» TASK DIRECTIONS
For the data below, restate word for word only the lines from the line containing "Given: Select 操作方法 in the 第一步 form's sidebar" through the line containing "Viewport: 705px width, 1568px height.", both ends included.

◆ ◆ ◆ ◆

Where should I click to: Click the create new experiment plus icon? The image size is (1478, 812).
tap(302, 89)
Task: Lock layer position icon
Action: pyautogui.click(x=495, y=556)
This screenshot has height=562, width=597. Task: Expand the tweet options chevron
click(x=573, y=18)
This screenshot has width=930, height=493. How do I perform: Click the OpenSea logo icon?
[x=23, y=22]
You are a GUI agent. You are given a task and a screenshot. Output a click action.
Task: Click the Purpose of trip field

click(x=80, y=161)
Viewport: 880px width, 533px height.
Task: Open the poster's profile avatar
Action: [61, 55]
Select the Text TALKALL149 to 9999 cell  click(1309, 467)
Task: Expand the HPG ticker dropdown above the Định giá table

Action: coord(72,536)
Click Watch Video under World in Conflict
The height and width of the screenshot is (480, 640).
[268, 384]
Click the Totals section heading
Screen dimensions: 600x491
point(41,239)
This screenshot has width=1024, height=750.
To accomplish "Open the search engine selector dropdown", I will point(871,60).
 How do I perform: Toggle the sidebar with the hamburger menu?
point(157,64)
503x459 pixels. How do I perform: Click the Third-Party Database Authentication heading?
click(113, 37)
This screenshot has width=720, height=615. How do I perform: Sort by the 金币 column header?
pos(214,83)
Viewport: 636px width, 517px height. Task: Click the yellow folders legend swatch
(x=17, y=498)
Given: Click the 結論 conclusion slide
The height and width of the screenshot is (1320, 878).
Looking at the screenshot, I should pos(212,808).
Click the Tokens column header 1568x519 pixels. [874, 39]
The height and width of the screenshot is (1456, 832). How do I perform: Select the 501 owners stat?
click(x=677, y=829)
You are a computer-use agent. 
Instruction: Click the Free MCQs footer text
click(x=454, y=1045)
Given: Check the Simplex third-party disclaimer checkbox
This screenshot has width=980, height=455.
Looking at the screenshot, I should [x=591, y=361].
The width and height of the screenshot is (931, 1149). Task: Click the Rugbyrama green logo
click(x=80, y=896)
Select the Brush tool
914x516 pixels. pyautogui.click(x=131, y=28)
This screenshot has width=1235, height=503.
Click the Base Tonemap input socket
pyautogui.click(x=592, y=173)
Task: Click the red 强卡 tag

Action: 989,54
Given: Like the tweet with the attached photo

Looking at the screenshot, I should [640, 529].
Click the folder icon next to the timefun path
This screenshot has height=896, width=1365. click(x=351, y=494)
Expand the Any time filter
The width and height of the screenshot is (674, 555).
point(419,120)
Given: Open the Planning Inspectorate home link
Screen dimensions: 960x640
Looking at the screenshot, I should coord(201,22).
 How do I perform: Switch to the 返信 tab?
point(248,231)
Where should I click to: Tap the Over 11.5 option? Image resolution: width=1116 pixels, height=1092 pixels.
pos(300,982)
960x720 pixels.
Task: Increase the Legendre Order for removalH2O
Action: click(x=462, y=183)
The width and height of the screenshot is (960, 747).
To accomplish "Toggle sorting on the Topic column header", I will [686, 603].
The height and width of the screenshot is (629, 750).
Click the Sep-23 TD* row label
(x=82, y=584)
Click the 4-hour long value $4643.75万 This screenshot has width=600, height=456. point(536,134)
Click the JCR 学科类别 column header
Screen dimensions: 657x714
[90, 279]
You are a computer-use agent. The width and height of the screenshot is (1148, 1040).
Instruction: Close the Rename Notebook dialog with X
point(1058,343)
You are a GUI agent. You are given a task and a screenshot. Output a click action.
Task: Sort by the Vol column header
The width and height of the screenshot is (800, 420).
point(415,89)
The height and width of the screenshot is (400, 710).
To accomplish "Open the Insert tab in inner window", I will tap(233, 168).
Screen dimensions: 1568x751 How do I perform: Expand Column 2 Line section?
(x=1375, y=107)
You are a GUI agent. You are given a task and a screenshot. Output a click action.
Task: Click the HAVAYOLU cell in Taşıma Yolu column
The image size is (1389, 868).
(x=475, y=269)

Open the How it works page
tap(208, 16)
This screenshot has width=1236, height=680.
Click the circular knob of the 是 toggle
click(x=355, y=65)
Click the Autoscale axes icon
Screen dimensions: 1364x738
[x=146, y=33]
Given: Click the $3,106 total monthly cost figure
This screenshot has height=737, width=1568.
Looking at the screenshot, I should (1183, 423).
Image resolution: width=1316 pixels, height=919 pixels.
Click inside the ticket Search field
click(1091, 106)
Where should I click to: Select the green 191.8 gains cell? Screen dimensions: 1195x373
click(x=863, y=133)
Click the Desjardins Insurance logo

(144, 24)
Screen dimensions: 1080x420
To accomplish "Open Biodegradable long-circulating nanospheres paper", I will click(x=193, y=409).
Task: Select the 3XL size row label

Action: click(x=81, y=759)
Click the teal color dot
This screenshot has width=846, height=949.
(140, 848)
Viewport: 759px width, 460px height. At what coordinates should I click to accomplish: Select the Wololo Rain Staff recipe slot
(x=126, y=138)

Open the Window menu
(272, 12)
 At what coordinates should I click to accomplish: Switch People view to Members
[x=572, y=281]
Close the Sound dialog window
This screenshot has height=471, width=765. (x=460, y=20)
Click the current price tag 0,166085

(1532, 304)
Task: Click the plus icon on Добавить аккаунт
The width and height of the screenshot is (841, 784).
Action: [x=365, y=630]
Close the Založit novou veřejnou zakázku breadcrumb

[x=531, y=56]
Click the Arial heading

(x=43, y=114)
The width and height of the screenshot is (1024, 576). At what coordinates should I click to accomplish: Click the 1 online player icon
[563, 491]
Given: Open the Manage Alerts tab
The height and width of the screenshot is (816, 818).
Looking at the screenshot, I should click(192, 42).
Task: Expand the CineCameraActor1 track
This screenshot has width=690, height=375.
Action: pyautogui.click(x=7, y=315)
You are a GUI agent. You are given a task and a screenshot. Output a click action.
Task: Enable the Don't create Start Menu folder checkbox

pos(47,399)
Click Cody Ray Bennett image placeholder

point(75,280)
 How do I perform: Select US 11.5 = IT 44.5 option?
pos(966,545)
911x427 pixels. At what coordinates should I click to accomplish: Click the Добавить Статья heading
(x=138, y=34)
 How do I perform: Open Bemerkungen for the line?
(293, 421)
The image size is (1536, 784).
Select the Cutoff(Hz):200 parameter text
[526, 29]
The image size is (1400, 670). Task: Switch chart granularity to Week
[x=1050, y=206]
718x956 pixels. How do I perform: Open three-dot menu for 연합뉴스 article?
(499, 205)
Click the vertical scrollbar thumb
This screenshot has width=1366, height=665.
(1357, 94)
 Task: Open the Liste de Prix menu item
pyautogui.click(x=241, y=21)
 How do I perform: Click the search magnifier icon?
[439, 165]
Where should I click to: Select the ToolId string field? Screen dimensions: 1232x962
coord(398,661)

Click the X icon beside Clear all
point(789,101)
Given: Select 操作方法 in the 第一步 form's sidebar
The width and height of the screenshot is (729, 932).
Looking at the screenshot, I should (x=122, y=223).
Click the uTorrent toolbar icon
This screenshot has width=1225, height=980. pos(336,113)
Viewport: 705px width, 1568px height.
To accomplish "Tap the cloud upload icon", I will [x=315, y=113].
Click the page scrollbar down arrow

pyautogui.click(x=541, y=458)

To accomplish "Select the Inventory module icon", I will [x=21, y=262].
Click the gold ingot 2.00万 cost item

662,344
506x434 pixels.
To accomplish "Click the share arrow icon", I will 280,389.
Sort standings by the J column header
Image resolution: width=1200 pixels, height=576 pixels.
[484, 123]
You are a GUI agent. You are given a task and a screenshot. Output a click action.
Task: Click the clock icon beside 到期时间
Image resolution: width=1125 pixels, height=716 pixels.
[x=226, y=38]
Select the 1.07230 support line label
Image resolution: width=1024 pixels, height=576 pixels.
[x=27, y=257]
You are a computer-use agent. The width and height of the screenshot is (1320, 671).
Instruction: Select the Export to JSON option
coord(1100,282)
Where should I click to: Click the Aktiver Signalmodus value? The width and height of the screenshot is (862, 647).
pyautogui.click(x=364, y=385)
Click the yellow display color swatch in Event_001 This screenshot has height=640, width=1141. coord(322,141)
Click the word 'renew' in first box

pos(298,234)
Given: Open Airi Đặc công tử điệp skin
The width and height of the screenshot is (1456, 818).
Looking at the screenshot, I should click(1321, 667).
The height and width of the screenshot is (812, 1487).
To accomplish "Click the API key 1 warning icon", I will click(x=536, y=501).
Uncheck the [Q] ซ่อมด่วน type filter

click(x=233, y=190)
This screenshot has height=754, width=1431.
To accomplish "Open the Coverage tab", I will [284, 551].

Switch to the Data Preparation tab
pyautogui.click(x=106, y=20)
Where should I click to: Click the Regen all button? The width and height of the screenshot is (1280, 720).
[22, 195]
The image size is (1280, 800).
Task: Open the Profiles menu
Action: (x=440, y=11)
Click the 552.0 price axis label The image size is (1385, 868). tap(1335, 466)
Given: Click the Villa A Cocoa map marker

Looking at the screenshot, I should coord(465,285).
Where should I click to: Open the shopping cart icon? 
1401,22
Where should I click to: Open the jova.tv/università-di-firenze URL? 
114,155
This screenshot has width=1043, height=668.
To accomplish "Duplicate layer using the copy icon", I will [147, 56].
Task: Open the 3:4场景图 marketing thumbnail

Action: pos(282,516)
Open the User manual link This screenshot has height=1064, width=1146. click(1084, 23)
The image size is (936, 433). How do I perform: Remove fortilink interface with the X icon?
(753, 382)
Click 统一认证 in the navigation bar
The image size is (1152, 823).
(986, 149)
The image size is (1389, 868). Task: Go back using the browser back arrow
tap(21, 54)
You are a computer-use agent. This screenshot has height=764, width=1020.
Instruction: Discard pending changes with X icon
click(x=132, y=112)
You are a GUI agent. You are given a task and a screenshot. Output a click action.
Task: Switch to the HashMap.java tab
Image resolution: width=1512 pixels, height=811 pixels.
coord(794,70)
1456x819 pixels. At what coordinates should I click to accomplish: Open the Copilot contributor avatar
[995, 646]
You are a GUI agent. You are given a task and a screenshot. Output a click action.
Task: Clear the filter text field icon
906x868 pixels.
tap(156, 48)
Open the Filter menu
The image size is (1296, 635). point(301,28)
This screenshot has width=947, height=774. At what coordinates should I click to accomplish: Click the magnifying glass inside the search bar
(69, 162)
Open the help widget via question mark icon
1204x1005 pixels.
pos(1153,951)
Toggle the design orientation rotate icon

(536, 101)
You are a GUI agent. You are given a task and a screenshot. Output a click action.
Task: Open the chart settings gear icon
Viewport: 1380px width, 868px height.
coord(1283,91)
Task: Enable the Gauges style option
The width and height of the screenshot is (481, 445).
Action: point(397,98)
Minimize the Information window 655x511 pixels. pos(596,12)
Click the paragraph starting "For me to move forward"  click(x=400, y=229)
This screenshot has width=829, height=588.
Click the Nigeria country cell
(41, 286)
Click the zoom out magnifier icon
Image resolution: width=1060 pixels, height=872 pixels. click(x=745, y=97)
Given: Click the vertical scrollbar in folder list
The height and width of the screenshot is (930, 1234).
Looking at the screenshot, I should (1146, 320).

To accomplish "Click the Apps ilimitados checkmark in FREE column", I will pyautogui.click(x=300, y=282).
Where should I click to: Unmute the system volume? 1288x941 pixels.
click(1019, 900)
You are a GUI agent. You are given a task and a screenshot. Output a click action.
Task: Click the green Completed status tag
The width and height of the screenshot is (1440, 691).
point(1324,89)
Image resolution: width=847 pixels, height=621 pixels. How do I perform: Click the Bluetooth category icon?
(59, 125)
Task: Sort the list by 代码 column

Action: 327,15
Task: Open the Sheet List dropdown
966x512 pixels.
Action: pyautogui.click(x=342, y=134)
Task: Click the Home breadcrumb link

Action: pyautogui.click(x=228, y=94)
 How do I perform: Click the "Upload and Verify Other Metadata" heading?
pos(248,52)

◆ ◆ ◆ ◆

» OUTPUT FOR THIS TASK
Given: Select 操作方法 in the 第一步 form's sidebar
The width and height of the screenshot is (729, 932).
Looking at the screenshot, I should (x=122, y=223).
Click the uTorrent toolbar icon
This screenshot has width=1225, height=980. pos(336,113)
Viewport: 705px width, 1568px height.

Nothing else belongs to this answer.